Sept. 25 (Bloomberg) -- Bumi Plc, the London-listed coal venture founded
by Nathaniel Rothschild, said former Chief Executive Officer Ari Hudaya
quit the board, after it started a probe into “irregularities” at its
Indonesian operations.
Hudaya, 53, was CEO until March and is also president director of PT
Bumi Resources, which is at the center of the investigations announced
separately yesterday. The focus of the “urgent” probe into the group
part-owned by Indonesia’s Bakrie family will be so-called development
funds, Bumi said yesterday. It gave no reason for Hudaya’s resignation
and he couldn’t immediately be reached for comment outside normal
Jakarta business hours.
The probe is linked to a $637 million writedown of development funds
and exploration assets in Bumi’s Dec. 31, 2011, year-end financial
statement. It’s the latest turn in a dispute involving Rothschild, 41,
and the Bakries since they agreed to a $3 billion deal in 2010 that
married a centuries-old British banking dynasty with a family-owned palm
oil-to- property-empire started in Sumatra in 1942.

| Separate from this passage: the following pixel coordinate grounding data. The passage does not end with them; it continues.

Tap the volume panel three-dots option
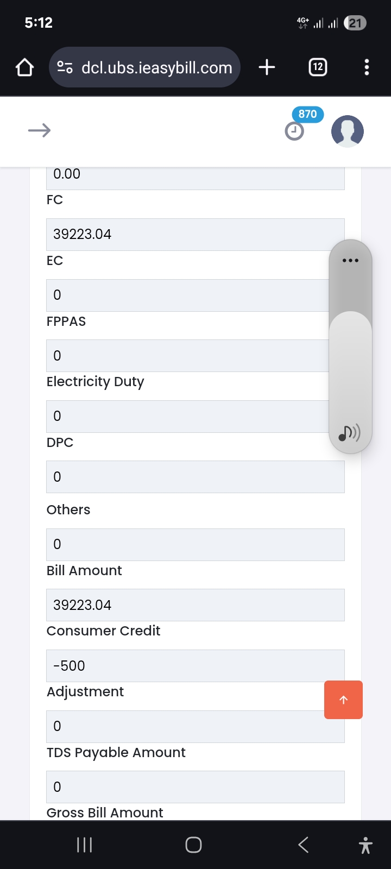This screenshot has width=391, height=869. pyautogui.click(x=350, y=261)
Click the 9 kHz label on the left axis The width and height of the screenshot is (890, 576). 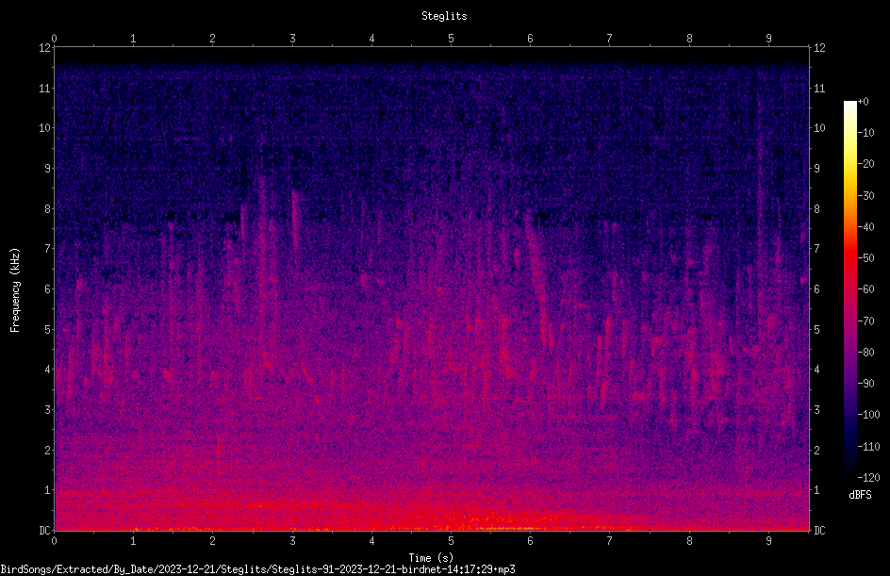point(48,168)
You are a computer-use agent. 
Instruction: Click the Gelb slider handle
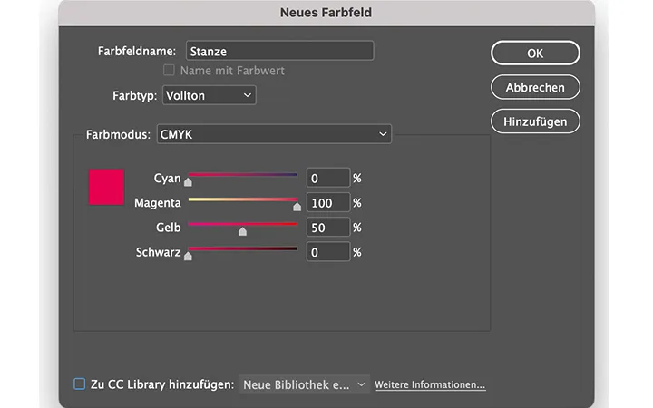[x=242, y=231]
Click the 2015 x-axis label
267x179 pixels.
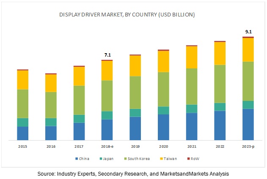(22, 146)
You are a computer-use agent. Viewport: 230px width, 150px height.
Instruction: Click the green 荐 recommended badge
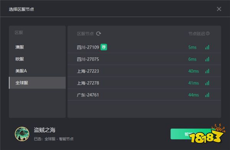click(104, 47)
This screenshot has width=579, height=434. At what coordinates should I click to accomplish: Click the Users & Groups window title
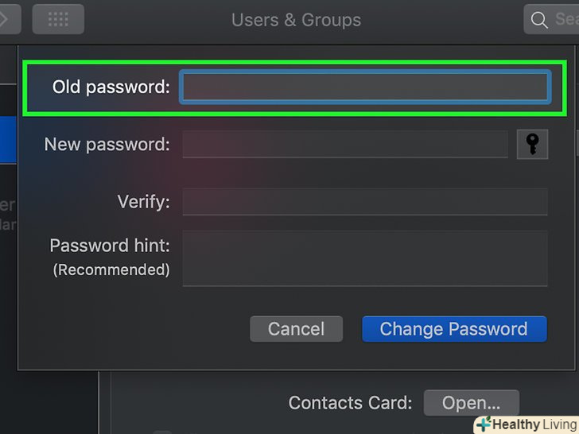[296, 20]
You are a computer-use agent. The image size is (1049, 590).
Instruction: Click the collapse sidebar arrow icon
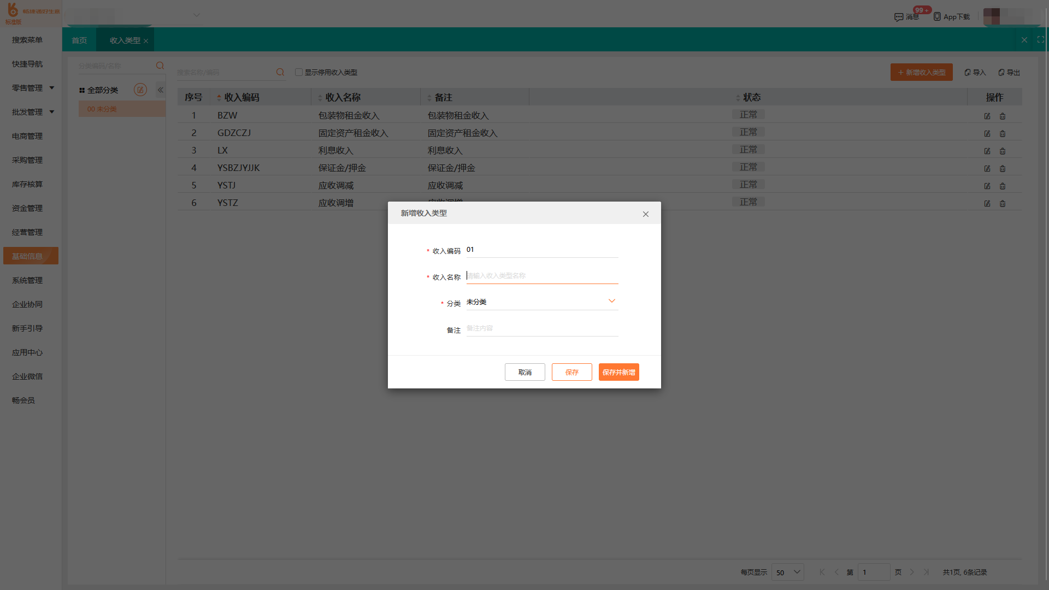coord(161,90)
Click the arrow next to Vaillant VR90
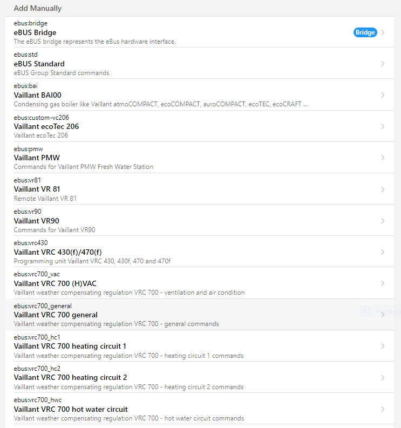The width and height of the screenshot is (401, 428). 383,221
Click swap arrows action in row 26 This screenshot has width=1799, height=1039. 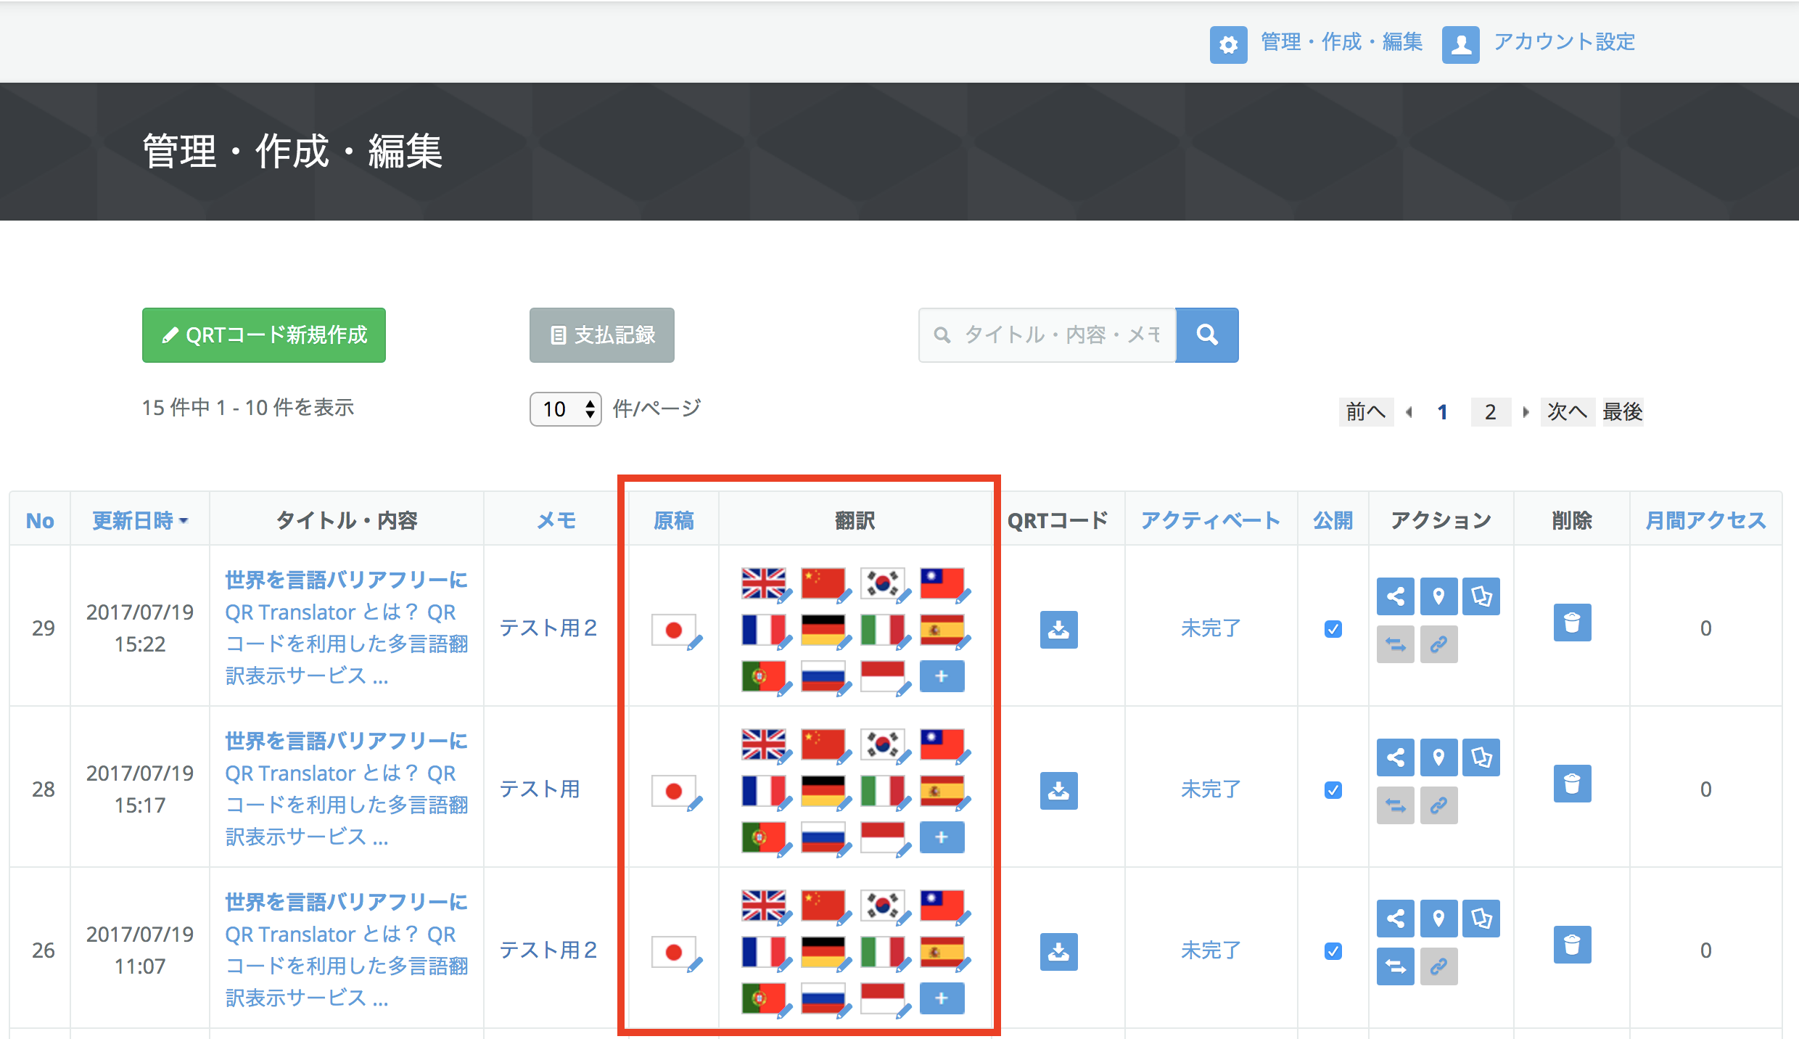pos(1395,966)
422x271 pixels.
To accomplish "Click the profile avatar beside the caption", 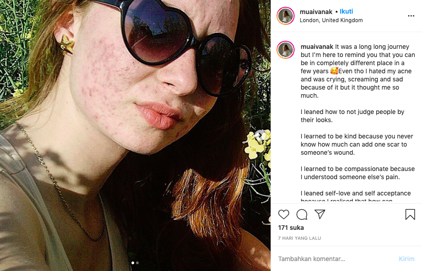I will coord(286,50).
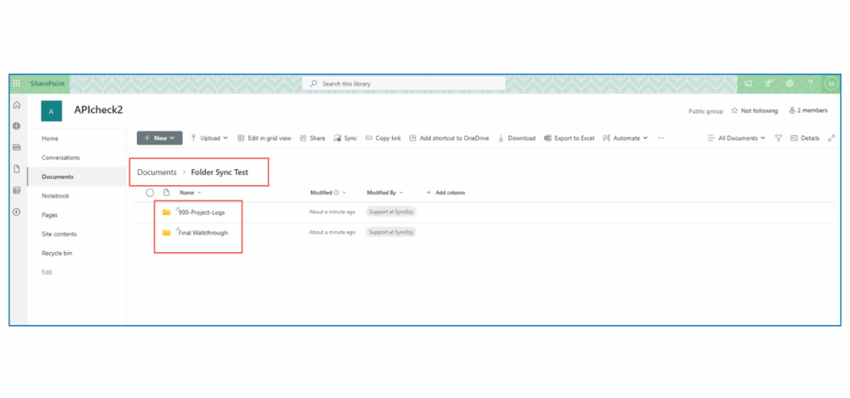Go to Site contents in navigation
The height and width of the screenshot is (398, 850).
coord(61,234)
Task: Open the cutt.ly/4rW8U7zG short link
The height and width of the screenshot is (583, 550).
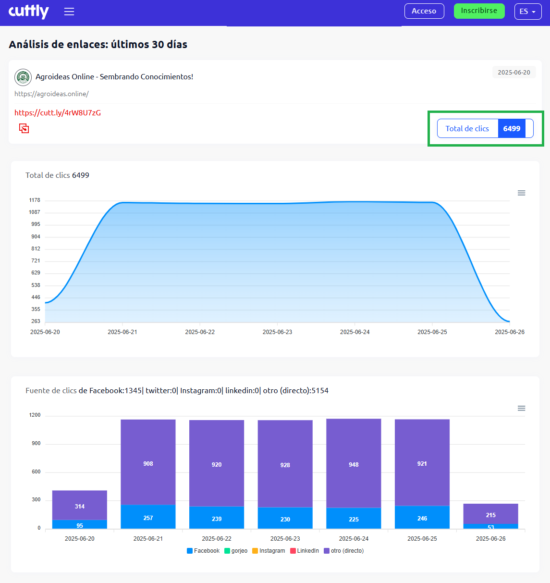Action: point(58,113)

“The company needs to give more and get out in front of these issues,”
James Kallman, president of PT Mazars in Indonesia, said by phone from
Jakarta. The firm is the auditor of Bumi Resources, which is 29 percent
owned by Bumi Plc. “They need to communicate better. If somebody says
you have a tsunami of debt and you’re not going to be able to pay your
debt, you need to get out there.”
Indepedent Probe
The value of the funds and assets was slashed after auditor
PricewaterhouseCoopers LLP was unable to verify the underlying assets,
according to a person familiar with the situation, who asked to not be
identified as the matter is confidential. A London-based law firm has
been appointed to handle the independent probe, which is likely to take
weeks to complete, the person said.
Bumi plunged to the lowest on record in London trading yesterday, with
$556 million wiped off its market value over five days. It has dropped
83 percent this year, the worst performance among members of the FTSE
350 Mining Index, as coal prices dropped and concern that it may
struggle to pay debt weighed on the stock. Bumi Resources owes $1.3
billion to China Investment Corp.
Napoleonic Wars
“We believe this leaves Bumi plc with an unnecessary level of
reputational/corporate governance risk for investors,” Nomura
International Plc analysts including Patrick Jones said in a note
yesterday. Servicing PT Bumi’s debt will be “challenging” next year
unless the coal price moves higher, Nomura said. Bumi Resources had
about $4.1 billion of gross debt at June 30, Nomura said.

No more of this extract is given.